- _Brief_
Please rewrite the data below as a numbered list with one line per item, leaving out the blank lines.

- _Supplied records_
● ● ● ●
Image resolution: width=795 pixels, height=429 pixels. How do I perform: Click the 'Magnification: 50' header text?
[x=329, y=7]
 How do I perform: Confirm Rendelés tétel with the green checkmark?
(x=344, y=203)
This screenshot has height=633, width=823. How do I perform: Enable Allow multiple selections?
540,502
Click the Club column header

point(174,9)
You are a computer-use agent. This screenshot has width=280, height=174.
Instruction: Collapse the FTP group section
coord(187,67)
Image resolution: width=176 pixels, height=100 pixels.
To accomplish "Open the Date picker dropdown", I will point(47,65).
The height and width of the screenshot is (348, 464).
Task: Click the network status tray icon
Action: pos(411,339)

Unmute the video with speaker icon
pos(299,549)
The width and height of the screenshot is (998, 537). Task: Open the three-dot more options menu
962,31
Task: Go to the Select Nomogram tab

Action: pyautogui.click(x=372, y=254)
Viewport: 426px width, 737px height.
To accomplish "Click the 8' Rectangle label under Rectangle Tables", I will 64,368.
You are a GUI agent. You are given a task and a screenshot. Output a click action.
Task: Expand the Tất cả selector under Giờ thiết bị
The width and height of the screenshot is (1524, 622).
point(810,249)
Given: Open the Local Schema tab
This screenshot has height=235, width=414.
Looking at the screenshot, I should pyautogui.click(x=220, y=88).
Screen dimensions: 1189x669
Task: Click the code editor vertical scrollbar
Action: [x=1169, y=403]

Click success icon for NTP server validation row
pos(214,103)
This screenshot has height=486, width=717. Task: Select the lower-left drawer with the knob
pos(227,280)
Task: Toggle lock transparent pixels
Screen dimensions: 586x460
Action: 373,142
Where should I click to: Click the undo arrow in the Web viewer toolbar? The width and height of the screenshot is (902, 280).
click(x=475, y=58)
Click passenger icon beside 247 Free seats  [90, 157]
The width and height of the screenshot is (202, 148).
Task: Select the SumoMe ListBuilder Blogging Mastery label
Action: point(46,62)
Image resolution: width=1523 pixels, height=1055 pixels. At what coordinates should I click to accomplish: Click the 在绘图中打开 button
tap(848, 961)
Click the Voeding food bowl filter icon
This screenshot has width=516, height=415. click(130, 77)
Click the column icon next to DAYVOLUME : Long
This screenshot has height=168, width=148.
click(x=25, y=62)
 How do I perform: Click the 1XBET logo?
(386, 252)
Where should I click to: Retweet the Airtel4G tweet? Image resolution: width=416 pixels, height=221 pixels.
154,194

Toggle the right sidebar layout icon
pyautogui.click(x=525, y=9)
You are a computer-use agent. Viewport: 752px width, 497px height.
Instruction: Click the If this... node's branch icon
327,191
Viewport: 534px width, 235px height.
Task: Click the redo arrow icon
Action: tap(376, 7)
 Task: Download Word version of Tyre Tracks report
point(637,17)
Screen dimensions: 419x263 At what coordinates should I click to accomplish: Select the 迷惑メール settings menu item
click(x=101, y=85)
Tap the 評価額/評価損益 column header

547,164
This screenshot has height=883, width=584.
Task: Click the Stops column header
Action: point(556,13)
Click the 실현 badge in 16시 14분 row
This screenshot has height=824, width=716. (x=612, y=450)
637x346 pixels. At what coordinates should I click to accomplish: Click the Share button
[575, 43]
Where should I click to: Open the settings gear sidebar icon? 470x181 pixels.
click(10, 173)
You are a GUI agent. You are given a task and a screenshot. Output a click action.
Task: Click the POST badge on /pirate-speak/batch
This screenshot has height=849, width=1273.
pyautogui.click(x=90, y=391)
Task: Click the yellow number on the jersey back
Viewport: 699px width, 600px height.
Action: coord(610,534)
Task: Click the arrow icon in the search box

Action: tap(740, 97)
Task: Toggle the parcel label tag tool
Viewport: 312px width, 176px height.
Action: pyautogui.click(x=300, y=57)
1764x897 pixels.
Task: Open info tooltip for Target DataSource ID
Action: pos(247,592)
● ● ● ●
- _Answer for the task_
1. Image resolution: width=795 pixels, height=429 pixels. How do I perform: Click the 'Magnification: 50' header text?
2. [x=329, y=7]
3.  How do I perform: Confirm Rendelés tétel with the green checkmark?
4. (x=344, y=203)
5. This screenshot has height=633, width=823. How do I perform: Enable Allow multiple selections?
6. 540,502
7. Click the Club column header
8. point(174,9)
9. You are a computer-use agent. This screenshot has width=280, height=174.
10. Instruction: Collapse the FTP group section
11. coord(187,67)
12. Image resolution: width=176 pixels, height=100 pixels.
13. To accomplish "Open the Date picker dropdown", I will point(47,65).
14. The height and width of the screenshot is (348, 464).
15. Task: Click the network status tray icon
16. Action: pos(411,339)
17. Unmute the video with speaker icon
18. pos(299,549)
19. The width and height of the screenshot is (998, 537). Task: Open the three-dot more options menu
20. 962,31
21. Task: Go to the Select Nomogram tab
22. Action: pyautogui.click(x=372, y=254)
23. Viewport: 426px width, 737px height.
24. To accomplish "Click the 8' Rectangle label under Rectangle Tables", I will 64,368.
25. You are a GUI agent. You are given a task and a screenshot. Output a click action.
26. Task: Expand the Tất cả selector under Giờ thiết bị
27. The width and height of the screenshot is (1524, 622).
28. point(810,249)
29. Given: Open the Local Schema tab
30. This screenshot has height=235, width=414.
31. Looking at the screenshot, I should pyautogui.click(x=220, y=88).
32. Screen dimensions: 1189x669
33. Task: Click the code editor vertical scrollbar
34. Action: [x=1169, y=403]
35. Click success icon for NTP server validation row
36. pos(214,103)
37. This screenshot has height=486, width=717. Task: Select the lower-left drawer with the knob
38. pos(227,280)
39. Task: Toggle lock transparent pixels
40. Screen dimensions: 586x460
41. Action: 373,142
42. Where should I click to: Click the undo arrow in the Web viewer toolbar? The width and height of the screenshot is (902, 280).
43. click(x=475, y=58)
44. Click passenger icon beside 247 Free seats  [90, 157]
45. The width and height of the screenshot is (202, 148).
46. Task: Select the SumoMe ListBuilder Blogging Mastery label
47. Action: point(46,62)
48. Image resolution: width=1523 pixels, height=1055 pixels. At what coordinates should I click to accomplish: Click the 在绘图中打开 button
49. tap(848, 961)
50. Click the Voeding food bowl filter icon
51. This screenshot has width=516, height=415. click(130, 77)
52. Click the column icon next to DAYVOLUME : Long
53. This screenshot has height=168, width=148.
54. click(x=25, y=62)
55.  How do I perform: Click the 1XBET logo?
56. (386, 252)
57. Where should I click to: Retweet the Airtel4G tweet? Image resolution: width=416 pixels, height=221 pixels.
58. 154,194
59. Toggle the right sidebar layout icon
60. pyautogui.click(x=525, y=9)
61. You are a computer-use agent. Viewport: 752px width, 497px height.
62. Instruction: Click the If this... node's branch icon
63. 327,191
64. Viewport: 534px width, 235px height.
65. Task: Click the redo arrow icon
66. Action: tap(376, 7)
67.  Task: Download Word version of Tyre Tracks report
68. point(637,17)
69. Screen dimensions: 419x263 At what coordinates should I click to accomplish: Select the 迷惑メール settings menu item
70. click(x=101, y=85)
71. Tap the 評価額/評価損益 column header
72. 547,164
73. This screenshot has height=883, width=584.
74. Task: Click the Stops column header
75. Action: point(556,13)
76. Click the 실현 badge in 16시 14분 row
77. This screenshot has height=824, width=716. (x=612, y=450)
78. 637x346 pixels. At what coordinates should I click to accomplish: Click the Share button
79. [575, 43]
80. Where should I click to: Open the settings gear sidebar icon? 470x181 pixels.
81. click(10, 173)
82. You are a GUI agent. You are given a task and a screenshot. Output a click action.
83. Task: Click the POST badge on /pirate-speak/batch
84. This screenshot has height=849, width=1273.
85. pyautogui.click(x=90, y=391)
86. Task: Click the yellow number on the jersey back
87. Viewport: 699px width, 600px height.
88. Action: coord(610,534)
89. Task: Click the arrow icon in the search box
90. Action: tap(740, 97)
91. Task: Toggle the parcel label tag tool
92. Viewport: 312px width, 176px height.
93. Action: pyautogui.click(x=300, y=57)
94. 1764x897 pixels.
95. Task: Open info tooltip for Target DataSource ID
96. Action: pos(247,592)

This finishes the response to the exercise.